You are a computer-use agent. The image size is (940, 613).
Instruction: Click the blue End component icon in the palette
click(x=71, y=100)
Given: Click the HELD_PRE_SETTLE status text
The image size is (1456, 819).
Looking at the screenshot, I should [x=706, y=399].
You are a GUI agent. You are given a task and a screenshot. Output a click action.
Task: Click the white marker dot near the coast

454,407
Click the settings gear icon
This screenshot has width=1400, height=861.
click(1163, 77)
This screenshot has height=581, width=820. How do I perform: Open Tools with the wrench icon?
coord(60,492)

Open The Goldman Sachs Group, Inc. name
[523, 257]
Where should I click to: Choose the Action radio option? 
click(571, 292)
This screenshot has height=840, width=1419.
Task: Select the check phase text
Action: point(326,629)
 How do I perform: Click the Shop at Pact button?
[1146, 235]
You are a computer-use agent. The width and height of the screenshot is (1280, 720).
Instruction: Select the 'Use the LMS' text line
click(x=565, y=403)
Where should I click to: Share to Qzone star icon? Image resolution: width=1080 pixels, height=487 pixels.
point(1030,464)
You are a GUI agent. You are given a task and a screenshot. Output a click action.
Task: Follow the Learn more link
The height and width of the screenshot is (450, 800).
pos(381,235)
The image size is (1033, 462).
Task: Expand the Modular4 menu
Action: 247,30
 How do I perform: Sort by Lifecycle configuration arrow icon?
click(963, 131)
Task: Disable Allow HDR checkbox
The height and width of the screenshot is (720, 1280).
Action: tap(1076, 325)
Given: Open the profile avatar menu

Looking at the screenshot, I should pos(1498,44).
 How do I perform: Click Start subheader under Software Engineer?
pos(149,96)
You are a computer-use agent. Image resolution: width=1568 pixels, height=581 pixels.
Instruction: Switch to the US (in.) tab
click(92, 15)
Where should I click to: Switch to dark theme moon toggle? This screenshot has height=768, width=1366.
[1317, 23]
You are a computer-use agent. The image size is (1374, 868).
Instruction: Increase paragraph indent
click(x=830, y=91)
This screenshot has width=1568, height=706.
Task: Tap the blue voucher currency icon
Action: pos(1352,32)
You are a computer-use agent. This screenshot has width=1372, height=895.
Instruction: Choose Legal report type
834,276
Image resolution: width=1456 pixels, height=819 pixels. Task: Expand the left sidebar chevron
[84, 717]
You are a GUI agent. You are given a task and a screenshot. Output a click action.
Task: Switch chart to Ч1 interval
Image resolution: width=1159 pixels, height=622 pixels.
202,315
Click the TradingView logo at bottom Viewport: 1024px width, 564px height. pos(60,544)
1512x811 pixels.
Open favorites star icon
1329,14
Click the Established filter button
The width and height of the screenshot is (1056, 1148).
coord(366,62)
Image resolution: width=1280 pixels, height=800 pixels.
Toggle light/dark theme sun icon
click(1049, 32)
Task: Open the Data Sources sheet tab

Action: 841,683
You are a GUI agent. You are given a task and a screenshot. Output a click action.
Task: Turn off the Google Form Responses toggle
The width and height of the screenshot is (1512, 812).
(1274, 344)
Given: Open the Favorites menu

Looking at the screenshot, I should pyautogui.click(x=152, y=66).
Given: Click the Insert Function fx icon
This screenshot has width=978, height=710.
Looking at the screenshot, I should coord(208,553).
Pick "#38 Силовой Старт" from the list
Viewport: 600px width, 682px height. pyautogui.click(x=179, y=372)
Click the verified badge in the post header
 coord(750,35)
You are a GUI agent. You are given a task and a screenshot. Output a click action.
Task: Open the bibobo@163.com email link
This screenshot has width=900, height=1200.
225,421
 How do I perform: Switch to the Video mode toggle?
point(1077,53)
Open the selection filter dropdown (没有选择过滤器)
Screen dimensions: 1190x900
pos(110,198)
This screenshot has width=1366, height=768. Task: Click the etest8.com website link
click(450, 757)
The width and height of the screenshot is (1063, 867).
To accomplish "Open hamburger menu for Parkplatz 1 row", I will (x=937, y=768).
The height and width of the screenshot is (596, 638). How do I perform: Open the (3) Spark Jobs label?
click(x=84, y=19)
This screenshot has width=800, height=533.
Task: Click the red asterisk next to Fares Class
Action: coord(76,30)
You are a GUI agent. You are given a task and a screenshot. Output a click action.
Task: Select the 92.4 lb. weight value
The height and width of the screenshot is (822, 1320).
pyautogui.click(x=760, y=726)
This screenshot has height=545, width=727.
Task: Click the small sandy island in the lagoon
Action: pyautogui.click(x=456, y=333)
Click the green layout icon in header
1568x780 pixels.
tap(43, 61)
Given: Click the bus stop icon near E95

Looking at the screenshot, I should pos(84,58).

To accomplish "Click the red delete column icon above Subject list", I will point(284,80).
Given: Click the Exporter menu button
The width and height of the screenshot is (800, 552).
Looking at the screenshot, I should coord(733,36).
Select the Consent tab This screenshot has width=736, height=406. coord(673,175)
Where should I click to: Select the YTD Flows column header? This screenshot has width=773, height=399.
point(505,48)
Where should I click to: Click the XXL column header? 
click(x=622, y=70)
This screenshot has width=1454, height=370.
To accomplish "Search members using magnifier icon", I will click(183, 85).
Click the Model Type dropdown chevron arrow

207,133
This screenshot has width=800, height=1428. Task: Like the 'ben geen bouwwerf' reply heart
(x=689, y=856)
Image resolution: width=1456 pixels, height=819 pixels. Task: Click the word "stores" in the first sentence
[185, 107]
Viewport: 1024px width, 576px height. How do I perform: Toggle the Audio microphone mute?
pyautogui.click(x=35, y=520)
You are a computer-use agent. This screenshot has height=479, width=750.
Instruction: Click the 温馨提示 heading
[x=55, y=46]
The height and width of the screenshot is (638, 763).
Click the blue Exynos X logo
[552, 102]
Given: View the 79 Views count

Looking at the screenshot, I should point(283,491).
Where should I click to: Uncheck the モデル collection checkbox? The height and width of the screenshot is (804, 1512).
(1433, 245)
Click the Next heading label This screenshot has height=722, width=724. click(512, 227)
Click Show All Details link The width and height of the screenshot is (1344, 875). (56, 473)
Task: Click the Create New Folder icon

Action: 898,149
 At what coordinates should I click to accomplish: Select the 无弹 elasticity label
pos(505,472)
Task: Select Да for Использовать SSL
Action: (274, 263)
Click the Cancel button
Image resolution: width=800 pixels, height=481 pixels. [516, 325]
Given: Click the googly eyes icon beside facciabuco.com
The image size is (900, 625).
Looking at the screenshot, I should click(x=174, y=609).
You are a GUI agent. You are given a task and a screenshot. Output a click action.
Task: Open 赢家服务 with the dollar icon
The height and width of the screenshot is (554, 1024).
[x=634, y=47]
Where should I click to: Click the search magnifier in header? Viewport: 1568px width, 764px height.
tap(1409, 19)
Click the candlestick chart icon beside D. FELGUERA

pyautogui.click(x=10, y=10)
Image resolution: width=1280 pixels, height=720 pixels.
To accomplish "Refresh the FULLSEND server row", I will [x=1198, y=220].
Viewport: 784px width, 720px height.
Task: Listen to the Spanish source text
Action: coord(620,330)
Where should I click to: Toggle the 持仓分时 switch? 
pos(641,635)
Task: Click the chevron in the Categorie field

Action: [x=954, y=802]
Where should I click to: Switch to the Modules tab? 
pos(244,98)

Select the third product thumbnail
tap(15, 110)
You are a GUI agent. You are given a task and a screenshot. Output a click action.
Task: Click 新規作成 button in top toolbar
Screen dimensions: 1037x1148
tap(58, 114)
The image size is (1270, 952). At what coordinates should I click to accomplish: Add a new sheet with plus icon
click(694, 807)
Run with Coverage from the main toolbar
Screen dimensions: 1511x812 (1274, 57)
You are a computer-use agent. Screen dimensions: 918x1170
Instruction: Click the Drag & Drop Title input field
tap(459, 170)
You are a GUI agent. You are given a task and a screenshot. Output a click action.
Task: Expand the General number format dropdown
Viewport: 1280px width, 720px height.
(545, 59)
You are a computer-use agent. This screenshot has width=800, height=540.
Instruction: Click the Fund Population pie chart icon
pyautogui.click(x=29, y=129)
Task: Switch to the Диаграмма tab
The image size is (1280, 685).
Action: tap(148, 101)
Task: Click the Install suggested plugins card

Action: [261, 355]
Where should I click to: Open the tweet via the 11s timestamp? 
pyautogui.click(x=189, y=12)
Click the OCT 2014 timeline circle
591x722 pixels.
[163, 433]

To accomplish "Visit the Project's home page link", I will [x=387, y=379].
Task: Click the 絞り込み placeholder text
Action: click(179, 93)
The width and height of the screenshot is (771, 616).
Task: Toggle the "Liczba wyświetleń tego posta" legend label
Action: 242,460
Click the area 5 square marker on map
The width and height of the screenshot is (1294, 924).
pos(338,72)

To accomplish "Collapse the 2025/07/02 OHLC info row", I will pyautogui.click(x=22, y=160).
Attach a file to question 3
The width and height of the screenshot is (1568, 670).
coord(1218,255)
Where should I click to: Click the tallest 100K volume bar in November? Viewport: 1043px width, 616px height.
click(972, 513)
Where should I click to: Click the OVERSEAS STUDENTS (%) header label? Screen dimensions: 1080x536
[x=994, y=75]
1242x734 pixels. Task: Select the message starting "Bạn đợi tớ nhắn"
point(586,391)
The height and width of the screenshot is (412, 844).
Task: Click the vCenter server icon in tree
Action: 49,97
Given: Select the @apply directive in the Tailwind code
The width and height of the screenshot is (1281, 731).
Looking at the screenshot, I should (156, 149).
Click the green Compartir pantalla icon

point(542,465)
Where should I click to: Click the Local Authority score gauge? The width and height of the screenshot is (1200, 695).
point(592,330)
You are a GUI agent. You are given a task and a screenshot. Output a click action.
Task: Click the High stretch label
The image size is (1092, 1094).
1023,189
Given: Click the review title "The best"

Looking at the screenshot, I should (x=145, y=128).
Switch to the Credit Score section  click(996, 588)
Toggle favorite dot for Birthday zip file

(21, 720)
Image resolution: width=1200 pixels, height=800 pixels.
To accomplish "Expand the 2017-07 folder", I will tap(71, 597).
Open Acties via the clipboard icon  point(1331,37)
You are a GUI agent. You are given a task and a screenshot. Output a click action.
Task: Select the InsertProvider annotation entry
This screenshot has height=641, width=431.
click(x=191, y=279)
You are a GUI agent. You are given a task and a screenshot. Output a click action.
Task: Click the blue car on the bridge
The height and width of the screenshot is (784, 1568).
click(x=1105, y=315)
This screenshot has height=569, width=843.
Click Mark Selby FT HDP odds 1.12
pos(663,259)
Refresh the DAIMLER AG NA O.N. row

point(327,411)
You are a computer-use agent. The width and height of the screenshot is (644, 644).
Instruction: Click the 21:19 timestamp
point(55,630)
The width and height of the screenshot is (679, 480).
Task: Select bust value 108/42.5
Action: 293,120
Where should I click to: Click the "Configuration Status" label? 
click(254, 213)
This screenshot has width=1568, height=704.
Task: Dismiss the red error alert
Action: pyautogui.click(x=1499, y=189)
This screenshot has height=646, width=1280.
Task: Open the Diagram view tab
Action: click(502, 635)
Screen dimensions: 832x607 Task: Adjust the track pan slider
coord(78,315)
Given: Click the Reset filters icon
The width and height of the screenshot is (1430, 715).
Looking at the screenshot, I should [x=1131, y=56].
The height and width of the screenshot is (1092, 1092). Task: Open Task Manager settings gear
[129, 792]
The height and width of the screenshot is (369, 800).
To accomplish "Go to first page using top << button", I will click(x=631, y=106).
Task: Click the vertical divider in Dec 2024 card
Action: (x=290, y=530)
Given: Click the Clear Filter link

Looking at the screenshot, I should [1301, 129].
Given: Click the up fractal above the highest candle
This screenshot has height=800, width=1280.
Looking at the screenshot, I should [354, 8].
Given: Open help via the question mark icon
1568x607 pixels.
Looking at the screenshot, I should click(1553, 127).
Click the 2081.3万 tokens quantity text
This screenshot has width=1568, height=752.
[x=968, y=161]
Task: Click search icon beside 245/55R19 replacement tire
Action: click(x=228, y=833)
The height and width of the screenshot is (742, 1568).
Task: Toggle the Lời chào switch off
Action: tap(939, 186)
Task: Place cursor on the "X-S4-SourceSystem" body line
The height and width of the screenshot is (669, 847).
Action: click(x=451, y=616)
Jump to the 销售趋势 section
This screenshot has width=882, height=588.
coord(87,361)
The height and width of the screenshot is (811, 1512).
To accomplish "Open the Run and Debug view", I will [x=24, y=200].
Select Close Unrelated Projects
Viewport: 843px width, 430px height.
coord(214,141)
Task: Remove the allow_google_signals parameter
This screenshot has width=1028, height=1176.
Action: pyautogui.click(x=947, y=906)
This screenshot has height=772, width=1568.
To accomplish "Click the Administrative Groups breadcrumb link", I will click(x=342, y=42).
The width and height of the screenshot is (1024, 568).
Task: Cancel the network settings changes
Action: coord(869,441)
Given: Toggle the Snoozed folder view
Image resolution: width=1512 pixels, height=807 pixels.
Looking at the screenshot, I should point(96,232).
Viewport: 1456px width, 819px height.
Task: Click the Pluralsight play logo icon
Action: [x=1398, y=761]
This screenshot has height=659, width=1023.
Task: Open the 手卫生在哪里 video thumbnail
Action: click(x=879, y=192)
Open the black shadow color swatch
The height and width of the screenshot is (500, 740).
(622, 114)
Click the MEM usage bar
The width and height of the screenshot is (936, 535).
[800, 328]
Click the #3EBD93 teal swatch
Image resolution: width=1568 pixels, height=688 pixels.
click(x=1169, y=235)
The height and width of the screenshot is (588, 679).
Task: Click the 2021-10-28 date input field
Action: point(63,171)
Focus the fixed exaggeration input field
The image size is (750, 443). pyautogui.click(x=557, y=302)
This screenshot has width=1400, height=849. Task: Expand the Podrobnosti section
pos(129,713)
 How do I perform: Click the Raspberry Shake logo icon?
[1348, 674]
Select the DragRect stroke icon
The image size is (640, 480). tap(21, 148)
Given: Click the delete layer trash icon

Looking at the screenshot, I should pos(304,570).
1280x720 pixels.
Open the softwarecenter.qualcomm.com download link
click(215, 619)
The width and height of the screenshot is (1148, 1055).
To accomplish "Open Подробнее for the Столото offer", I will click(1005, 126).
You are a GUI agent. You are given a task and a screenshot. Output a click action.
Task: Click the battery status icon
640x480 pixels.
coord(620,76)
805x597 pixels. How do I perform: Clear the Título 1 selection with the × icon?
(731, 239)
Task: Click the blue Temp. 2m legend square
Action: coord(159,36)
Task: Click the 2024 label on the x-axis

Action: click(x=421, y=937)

§

▶ What to do
Copy each line of the listing that contains "above".

▶ Task solution
To accomplish "Click the red delete column icon above Subject list", I will point(284,80).
Given: Click the up fractal above the highest candle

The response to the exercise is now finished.